• [TASK DESCRIPTION] What lines below contain the string "agent"? List them all.

:: ENTRIES SUPPLIED

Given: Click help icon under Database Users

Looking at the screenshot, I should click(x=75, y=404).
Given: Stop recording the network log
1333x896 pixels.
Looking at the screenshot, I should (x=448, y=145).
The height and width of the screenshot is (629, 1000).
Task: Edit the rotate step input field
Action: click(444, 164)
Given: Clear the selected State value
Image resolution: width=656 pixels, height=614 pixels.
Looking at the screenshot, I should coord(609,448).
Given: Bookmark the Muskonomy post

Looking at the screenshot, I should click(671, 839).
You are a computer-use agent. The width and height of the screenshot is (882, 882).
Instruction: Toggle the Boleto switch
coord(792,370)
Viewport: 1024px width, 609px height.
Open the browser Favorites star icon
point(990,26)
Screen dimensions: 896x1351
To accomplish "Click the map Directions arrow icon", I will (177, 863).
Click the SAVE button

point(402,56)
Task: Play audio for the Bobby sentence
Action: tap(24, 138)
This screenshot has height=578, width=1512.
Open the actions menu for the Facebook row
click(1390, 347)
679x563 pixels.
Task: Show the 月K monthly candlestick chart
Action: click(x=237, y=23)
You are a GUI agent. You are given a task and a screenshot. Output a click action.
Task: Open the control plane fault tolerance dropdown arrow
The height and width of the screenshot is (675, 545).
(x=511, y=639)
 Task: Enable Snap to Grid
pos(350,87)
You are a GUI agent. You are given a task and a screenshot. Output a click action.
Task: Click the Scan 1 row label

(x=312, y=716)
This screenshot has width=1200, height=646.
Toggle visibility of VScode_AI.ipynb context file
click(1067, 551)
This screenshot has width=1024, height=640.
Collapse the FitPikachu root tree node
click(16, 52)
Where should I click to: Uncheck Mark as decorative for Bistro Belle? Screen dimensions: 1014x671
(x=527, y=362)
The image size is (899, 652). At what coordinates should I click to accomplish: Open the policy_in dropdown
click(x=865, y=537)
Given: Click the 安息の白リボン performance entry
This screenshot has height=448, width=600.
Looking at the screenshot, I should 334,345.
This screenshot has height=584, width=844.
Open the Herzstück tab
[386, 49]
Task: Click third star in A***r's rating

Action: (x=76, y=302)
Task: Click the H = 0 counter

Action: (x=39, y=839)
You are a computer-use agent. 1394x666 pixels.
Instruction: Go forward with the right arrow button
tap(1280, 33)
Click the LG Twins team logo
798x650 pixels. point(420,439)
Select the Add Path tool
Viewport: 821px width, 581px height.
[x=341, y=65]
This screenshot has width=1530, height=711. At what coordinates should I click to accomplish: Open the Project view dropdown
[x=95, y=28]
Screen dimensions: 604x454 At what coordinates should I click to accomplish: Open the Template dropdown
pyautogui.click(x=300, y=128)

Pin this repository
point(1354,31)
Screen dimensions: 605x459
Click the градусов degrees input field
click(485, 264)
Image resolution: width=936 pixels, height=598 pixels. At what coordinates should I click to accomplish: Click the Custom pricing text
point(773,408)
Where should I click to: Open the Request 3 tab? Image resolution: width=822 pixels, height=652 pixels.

::::

• [REPLY TO THE EXERCISE]
You are a computer-use agent. The width and height of the screenshot is (882, 882).
You are a GUI agent. You are given a task and a screenshot. Output a click action.
You are a GUI agent. You are given a task and a screenshot. Output a click action.
You are a computer-use agent. 1394x666 pixels.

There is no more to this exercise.